Le président de la Fédération des commerçants de Côte d’Ivoire (Fenacci) pense que le gouvernement ne fait pas assez pour réduire les prix.

Vous avez eu plusieurs rencontres avec le ministère du Commerce pour soulager les populations en réduisant les prix des denrées, mais tout porte à croire que vous n’avez rien fait.

Nous sommes toujours confrontés à des surcoûts. Les gouvernants pensent qu’on peut régler le problème avec des communications à la télé. Non, il nous faut nous asseoir pour trouver la bonne méthode pour régler la question. Aujourd’hui, nos frais portuaires pour un conteneur de quarante pieds s’élèvent à 800 mille Fcfa. Le conteneur de quarante pieds transporté du port à Treichville revient à l’opérateur à 132 000 Fcfa. Lorsqu’il le transporte à Adjamé c’est 200 000 Fcfa et à Yopougon 380 000 Fcfa.

Le gouvernement devait pourtant statuer sur toutes ces questions après la sortie du Premier ministre.

J’ai remis toutes ces informations en mains propres au Premier ministre, Ahoussou Jeannot, au cours d’une rencontre qu’il a initiée à la Caisse de stabilisation. Il a promis de prendre en compte ces préoccupations. Des mesures avaient été annoncées pour nous accompagner. Mais nous attendons.

Vous voulez dire que rien n’a été fait depuis lors ?
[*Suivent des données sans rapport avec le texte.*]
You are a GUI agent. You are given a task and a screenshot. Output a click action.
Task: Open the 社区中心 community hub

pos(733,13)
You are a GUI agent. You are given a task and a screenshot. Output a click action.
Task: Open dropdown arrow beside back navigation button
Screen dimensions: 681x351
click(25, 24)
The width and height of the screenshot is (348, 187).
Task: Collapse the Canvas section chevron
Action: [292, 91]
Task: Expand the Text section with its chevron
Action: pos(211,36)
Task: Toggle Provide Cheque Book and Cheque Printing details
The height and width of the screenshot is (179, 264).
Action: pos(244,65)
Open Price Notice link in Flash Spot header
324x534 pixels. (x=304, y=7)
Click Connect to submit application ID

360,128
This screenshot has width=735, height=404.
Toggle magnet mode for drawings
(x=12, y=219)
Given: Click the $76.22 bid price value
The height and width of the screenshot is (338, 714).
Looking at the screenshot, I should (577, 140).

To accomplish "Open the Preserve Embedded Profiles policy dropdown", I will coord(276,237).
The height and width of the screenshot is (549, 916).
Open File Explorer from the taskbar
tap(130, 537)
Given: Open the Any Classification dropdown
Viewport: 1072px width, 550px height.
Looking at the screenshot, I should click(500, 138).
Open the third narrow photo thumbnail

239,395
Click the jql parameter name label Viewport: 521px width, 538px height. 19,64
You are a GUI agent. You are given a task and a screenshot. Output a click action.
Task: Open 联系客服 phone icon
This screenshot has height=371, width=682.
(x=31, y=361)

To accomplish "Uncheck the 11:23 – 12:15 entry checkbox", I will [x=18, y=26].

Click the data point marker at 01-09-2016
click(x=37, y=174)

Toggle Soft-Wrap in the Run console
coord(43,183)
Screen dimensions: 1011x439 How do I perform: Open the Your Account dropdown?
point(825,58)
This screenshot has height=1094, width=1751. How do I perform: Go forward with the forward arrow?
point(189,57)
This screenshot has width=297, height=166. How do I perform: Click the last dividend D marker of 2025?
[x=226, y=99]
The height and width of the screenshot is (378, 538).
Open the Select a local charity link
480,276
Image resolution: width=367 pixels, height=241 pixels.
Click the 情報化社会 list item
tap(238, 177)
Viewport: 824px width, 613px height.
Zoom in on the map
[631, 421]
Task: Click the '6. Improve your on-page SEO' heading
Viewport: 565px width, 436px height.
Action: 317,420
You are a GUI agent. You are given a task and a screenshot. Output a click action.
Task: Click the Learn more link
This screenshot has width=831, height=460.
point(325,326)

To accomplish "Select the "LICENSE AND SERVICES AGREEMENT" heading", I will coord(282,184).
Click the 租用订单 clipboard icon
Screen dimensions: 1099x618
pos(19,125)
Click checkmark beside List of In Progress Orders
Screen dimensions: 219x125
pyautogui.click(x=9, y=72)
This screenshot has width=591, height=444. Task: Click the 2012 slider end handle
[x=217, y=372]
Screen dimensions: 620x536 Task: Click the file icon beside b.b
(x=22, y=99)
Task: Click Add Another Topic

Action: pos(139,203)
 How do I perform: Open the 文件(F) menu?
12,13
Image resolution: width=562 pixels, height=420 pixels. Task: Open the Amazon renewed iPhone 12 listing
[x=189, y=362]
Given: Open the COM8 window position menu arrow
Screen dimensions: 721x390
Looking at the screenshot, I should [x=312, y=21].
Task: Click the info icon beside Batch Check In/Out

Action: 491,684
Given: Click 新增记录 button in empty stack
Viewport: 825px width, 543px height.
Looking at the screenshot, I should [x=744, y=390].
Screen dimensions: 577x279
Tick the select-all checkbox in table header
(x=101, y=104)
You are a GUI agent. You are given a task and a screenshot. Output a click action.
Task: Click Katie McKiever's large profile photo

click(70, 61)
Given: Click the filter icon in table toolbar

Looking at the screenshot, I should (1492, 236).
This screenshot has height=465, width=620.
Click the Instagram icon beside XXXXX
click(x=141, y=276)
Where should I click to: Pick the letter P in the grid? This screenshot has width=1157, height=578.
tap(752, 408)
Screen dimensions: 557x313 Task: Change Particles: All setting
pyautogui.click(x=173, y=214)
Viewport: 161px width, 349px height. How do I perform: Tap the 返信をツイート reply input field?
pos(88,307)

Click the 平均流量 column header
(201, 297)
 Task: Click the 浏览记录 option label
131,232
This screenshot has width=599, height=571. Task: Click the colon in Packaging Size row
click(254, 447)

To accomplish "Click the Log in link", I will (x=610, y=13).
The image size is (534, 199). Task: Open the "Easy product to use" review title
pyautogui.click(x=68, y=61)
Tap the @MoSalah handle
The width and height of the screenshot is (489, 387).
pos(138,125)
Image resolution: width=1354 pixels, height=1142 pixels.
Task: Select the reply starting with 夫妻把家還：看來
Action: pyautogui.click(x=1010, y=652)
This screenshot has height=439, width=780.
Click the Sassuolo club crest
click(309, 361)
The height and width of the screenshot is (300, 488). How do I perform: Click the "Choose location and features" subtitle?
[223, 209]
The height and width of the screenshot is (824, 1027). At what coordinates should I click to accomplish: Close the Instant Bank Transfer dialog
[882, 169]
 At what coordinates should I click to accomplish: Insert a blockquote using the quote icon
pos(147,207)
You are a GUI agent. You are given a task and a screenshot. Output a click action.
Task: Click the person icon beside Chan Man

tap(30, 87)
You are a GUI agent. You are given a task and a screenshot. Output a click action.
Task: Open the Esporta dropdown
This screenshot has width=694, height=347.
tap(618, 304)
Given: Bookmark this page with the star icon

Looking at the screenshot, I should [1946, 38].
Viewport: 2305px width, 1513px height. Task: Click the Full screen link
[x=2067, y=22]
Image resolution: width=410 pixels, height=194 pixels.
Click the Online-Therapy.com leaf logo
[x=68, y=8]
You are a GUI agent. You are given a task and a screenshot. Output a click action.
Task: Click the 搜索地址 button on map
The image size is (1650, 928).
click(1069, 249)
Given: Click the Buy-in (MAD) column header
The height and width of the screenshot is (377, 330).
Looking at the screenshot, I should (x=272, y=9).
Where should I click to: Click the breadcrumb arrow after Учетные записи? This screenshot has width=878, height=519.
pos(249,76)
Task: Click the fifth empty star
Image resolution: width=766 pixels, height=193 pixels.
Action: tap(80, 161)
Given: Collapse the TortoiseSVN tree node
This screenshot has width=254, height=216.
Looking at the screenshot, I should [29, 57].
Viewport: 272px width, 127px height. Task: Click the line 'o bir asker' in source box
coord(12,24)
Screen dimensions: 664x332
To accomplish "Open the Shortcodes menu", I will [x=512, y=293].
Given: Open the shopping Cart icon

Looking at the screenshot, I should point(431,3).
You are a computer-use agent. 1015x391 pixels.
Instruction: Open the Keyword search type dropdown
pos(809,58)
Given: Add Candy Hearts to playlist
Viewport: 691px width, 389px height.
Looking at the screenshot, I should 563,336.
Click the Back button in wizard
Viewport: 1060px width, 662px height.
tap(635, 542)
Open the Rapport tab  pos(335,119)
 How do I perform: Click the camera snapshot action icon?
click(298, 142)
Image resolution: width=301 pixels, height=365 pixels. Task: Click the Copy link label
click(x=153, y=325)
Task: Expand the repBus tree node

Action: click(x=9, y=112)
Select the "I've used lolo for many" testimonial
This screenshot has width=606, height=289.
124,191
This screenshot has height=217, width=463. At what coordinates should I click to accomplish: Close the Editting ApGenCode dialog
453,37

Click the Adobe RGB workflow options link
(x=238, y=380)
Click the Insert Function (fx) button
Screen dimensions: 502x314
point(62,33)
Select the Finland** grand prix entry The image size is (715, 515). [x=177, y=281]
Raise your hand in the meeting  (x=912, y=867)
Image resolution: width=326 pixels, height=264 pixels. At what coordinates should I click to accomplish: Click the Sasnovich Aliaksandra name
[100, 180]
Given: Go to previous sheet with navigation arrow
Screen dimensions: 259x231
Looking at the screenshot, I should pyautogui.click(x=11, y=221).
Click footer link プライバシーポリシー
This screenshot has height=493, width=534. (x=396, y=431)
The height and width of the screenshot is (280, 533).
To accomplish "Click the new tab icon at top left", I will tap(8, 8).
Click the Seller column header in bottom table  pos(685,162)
Ce sont les frais d’échange de BL qui sont passés de 32 000 Fcfa à 22 000 Fcfa. Au niveau du scanneur et des frais de magasinage rien n’a encore été fait. Sur le riz, il a été demandé aux commerçants de diminuer le prix sur toutes les qualités. Mais les consommateurs ne peuvent pas ressentir cette réduction, parce que sur chaque qualité de riz, il y a une réduction de 20 Fcfa par kilo. Pour celui qui achète un sac de 100 kilo, il n’a qu’une réduction de 2.000 Fcfa. Pour un sac de 50 kilos c’est 1.000 Fcfa. Pourtant, les grands consommateurs de riz achètent plus les sacs de 25 kilos alors, ils n’ont qu’une réduction de 500 Fcfa, ce qui n’est pas perceptible. Autre fait, c’est que l’Etat n’a pas la maîtrise du mécanisme de prix sur le marché mondial. C’est pourquoi nous demandons qu’on soit autour d’une table. Et nous demandons que le gouvernement arrête de créer des comités ministériels sur la question, parce qu’ils ne sont pas sur le terrain. C’est nous qui savons comment nous négocions les marchandises à l’extérieur.